EXCERPTED DATA ::

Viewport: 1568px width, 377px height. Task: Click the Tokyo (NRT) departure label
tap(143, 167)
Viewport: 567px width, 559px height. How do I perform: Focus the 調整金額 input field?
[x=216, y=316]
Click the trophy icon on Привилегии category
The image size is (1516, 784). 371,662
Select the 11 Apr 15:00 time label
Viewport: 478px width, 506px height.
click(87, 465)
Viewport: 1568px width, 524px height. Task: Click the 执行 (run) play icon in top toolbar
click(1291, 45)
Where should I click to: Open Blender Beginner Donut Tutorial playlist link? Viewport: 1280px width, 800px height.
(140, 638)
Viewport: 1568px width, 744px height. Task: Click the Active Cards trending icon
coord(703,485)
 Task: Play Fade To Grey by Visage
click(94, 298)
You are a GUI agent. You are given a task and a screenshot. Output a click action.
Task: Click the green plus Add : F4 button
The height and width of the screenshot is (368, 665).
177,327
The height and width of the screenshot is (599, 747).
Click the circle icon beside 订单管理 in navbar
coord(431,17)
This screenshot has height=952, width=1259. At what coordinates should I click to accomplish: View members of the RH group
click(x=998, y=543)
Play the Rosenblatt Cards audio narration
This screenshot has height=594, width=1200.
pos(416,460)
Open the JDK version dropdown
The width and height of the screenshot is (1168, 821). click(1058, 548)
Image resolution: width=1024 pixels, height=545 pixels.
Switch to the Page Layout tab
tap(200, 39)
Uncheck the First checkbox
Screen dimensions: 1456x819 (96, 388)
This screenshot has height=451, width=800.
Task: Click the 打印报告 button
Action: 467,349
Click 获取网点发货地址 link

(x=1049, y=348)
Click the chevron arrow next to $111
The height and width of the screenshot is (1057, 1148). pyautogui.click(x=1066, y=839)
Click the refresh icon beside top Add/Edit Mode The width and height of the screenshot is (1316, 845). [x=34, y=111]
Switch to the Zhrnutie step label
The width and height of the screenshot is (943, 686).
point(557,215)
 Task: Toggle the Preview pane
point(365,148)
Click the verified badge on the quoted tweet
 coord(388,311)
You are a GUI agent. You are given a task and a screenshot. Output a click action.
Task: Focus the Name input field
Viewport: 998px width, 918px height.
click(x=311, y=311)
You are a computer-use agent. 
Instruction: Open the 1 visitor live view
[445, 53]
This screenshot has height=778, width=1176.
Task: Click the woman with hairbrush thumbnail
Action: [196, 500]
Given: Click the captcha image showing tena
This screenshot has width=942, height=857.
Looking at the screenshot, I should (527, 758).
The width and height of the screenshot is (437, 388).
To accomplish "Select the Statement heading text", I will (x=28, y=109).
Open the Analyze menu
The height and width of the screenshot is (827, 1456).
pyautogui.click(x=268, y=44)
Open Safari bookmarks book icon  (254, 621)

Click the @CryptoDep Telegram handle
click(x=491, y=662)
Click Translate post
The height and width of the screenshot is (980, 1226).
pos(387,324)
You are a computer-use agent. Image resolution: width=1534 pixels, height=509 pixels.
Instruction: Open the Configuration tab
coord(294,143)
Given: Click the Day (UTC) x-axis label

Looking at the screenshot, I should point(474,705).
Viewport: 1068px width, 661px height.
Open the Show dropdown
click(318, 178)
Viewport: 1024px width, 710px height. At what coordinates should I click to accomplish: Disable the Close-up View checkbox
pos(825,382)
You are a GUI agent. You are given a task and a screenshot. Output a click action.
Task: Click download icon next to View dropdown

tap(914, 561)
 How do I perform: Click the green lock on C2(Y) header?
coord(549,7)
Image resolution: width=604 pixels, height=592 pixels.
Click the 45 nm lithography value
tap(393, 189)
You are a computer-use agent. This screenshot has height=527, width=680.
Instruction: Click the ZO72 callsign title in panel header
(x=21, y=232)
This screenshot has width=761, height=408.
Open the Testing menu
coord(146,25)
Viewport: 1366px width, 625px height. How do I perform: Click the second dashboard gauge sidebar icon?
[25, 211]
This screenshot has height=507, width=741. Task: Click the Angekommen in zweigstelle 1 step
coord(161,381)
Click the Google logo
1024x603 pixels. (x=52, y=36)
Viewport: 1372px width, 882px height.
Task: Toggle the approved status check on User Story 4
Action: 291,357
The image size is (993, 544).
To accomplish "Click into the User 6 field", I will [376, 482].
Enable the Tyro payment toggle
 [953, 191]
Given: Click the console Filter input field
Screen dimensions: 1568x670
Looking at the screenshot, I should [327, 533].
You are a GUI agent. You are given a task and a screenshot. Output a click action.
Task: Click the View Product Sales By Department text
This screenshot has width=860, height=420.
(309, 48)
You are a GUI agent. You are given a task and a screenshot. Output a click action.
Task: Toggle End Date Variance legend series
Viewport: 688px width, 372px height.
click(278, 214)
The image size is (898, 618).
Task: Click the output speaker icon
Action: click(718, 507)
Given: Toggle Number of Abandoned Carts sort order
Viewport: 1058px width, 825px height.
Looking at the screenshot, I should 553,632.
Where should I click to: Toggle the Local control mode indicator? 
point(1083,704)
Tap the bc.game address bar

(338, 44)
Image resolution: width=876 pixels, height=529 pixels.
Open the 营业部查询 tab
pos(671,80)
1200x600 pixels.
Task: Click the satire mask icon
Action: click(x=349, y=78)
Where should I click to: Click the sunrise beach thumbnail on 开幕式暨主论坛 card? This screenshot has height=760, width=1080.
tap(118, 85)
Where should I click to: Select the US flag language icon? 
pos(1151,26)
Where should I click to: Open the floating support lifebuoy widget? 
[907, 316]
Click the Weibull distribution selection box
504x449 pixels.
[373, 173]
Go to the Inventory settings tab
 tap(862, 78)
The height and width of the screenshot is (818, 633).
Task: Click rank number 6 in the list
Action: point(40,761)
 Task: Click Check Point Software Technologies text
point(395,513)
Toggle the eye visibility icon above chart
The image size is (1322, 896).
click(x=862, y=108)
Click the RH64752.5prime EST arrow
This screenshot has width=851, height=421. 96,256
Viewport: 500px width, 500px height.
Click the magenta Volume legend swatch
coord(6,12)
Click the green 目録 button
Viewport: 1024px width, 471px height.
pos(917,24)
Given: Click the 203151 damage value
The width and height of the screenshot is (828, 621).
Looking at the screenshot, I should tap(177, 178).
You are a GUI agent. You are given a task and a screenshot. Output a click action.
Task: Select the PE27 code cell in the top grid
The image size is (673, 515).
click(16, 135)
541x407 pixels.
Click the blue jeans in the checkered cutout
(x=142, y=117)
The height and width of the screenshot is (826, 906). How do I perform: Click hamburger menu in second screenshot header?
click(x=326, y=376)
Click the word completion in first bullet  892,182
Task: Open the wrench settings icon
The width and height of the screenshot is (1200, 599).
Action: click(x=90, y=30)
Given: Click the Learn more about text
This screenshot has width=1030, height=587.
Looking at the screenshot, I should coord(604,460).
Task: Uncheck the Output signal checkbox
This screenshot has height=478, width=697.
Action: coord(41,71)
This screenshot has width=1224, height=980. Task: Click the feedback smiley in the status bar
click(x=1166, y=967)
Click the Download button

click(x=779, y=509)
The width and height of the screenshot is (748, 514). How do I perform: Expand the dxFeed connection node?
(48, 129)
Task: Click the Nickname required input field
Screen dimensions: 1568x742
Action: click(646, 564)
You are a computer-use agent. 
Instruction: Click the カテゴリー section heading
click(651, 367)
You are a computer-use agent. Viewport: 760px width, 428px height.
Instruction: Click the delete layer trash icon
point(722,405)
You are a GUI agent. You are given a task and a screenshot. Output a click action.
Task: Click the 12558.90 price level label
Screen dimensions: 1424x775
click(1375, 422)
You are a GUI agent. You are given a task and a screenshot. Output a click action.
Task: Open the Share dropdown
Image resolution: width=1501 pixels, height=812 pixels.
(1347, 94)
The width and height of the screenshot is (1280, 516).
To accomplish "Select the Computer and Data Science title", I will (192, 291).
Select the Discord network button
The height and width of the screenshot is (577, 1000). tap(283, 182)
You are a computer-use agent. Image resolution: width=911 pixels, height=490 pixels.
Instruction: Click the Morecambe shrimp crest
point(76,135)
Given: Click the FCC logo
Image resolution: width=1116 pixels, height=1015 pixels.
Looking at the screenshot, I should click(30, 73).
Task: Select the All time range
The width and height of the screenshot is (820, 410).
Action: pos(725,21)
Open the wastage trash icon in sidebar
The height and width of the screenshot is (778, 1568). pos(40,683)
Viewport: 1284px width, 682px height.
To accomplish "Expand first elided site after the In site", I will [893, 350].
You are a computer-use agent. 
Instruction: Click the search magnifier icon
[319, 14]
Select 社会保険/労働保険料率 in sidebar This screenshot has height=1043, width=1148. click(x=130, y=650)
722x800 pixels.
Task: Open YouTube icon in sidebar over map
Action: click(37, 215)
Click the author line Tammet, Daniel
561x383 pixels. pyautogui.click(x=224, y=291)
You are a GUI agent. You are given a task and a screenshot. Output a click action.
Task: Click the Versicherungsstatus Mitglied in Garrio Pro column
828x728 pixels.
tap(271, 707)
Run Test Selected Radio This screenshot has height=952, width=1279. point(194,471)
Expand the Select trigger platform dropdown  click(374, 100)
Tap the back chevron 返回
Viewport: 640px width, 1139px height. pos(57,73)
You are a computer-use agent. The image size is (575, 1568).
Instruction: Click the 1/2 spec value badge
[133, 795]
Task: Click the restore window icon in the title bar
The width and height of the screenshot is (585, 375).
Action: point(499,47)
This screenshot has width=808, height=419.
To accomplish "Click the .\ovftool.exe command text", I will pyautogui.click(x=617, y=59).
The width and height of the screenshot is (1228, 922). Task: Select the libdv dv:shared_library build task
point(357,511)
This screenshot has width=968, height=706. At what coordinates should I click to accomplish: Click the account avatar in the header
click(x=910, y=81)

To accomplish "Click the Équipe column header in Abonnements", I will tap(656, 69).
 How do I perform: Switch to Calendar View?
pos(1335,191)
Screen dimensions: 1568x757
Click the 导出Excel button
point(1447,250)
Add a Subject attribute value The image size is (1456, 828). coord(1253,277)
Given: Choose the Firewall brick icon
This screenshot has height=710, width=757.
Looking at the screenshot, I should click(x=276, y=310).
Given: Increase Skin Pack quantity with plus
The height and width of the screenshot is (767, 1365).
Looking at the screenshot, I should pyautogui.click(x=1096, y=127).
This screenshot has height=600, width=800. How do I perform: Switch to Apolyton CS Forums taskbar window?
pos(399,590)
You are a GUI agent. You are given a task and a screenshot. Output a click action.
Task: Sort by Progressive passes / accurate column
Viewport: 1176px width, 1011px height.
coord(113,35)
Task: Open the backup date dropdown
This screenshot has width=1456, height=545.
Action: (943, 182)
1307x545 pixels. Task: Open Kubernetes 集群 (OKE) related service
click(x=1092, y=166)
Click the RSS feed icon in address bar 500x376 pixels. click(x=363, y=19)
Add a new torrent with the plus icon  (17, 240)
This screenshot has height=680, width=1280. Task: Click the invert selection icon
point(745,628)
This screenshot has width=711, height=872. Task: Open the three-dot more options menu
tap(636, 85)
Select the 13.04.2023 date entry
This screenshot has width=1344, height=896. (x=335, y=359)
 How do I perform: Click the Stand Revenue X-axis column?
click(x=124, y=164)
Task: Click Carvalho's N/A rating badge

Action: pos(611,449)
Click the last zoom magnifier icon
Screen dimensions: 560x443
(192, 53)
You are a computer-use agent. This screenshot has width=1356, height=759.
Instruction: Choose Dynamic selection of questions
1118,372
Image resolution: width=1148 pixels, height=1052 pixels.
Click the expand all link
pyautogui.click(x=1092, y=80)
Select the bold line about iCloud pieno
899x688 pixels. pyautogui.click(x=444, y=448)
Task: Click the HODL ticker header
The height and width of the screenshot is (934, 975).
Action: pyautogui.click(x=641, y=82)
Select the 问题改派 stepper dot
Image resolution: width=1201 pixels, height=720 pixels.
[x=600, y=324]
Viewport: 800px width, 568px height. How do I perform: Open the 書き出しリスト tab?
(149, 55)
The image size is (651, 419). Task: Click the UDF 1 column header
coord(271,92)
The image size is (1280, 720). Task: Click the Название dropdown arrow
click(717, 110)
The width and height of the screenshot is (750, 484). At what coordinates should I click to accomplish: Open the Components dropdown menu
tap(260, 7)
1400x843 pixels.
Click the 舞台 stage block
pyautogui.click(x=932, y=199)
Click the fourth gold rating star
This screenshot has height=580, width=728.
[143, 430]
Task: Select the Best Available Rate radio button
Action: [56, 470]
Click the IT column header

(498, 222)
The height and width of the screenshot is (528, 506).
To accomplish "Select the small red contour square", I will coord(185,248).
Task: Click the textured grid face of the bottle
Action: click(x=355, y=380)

TASK DIRECTIONS ::
The answer consists of the lines above that include the word "plus", each copied exactly.

EXERCISE ANSWER ::
Task: Click the green plus Add : F4 button
Given: Increase Skin Pack quantity with plus
Add a new torrent with the plus icon  (17, 240)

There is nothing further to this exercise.